I think I just learned the phrase “anarchocapitalism,” which is a pretty neat phrase.
Frank, I love you, but anarchocapitalism is first of all not even a form of anarchism and second of all very very bad. Ancaps (anarchocapitalists) want everything to be privately owned and labor to be forced by the threat of starvation with no assistance to those who can’t meet the demand of infinite growth with finite resources. There is nothing neat about it.
This is not quite right – what anarchocapitalism looks like is very very close to what a modern capitalism might look like under anarchist auspices. It’s a weird position, but it seems to be the most consistent/sensible one. I don’t think that anarchocapitalism means the end of the labor movement, for instance.
No Frank, anarcho-capitalism is an oxymoron. You cannot have an ahierarchical society (anarchism) that maintains capitalism (a hierarchy of capitalist over worker) and make any claim to ideological coherence.
Like, anarcho-capitalist is as incoherent as “anarcho-monarchy” or “anarcho-nationalism”
That doesn’t follow? I think one could imagine a society where the top-level unit that is sovereign over everyone’s labor is actually owned by a worker who earns that money through their labor, but I don’t see what would disqualify that from being an example of anarchocapitalism?
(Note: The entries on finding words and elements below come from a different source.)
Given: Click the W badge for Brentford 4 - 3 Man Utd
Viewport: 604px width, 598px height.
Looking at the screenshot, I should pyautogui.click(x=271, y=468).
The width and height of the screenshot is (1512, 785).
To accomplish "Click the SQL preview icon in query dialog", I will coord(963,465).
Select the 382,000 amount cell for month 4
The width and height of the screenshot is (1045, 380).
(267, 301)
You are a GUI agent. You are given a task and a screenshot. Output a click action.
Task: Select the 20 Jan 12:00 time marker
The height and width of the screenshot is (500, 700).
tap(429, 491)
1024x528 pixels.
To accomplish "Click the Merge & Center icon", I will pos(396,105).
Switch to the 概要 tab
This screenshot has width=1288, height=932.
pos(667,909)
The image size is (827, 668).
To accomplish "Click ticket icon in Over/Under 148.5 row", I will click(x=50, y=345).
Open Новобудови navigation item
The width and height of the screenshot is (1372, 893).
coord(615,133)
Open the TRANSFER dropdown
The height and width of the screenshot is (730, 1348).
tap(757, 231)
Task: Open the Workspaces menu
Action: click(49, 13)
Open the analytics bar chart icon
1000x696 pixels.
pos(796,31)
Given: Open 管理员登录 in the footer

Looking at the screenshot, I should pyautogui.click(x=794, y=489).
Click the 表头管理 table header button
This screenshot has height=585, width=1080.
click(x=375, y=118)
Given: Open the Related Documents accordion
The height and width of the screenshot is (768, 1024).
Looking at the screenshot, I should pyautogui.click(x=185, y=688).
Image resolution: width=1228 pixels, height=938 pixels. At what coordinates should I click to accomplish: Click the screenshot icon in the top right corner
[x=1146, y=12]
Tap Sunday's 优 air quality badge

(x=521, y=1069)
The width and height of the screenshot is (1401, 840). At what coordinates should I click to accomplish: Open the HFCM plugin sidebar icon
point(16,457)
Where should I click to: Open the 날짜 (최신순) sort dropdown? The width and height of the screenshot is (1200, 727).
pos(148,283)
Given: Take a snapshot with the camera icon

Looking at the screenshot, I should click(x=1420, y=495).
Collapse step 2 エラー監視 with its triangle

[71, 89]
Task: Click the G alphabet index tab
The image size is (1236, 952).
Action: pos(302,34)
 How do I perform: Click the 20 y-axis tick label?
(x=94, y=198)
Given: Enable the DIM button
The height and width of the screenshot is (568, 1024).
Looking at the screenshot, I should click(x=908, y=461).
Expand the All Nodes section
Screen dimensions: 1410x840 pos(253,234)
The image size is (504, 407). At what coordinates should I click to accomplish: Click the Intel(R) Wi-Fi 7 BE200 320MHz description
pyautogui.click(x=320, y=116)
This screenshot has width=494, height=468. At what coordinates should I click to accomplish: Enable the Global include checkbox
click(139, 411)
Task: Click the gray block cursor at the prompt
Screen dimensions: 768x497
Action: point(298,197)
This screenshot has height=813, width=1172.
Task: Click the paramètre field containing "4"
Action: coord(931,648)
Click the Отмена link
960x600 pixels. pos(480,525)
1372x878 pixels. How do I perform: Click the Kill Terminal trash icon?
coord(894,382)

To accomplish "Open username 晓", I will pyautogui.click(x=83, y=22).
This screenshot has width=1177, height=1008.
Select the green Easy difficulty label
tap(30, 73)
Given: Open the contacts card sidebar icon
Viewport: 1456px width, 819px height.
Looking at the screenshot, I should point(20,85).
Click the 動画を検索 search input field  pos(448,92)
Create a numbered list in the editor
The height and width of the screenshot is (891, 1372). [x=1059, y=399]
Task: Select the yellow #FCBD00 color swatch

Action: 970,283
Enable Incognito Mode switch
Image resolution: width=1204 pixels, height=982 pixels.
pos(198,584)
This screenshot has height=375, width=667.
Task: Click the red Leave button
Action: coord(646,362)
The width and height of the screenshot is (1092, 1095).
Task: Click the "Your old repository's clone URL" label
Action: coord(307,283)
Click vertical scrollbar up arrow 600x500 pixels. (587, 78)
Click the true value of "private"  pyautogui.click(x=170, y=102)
There was an old post where I said “the reason anarchocapitalism is so appealing to anarchists is because it is basically what they wanted all along, but they didn’t realize it” – I think this is basically true.
anarcho-capitalism is unsustainable i think. like, you could regress to a sort of mad-max style of “anarchism & capitalism”– and you might have the ancap “every man a small business owner” dream for like, a generation or so, but the nature of capital is to concentrate in the hands of a smaller and smaller subset of the population. and the material condition of Being The Guy With All The Resources is one that breeds paranoia (people want your resources! people need your resources!). and rationally, you’d start using those resources to employ special forces of armed men to protect you and all your resources– mostly to suppress class conflict/uprisings from all the workers you exploited to get all those resources, but also, sometimes from other capitalists. except you have a non-aggression pact with other capitalists! which makes sense, rationally, cause the workers, well, there’s a lot of them and they’re very angry with how you’ve been treating them. but as members of the bourgeoisie you’ve got shared interests, so rationally you should act in your own logical self-interest and split the cost of those armed men between you. and, well, rationally why should you even pay for it? all the workers can each pay a little bit. and hey–! special forces of armed men? a tool for the supremacy of one class over another? taxes? what d'ya know? you’ve just reinvented The State!
You’ve kind of been describing the very process by which the State functions. It’s not a conspiracy to keep “the workers” (or whoever) happy – it’s one of the reasons they (or whoever) are happy. Also, when the State gets large and powerful enough, it’s pretty much inevitable that it will develop the military capacity to do a lot of “non-aggression” on its own.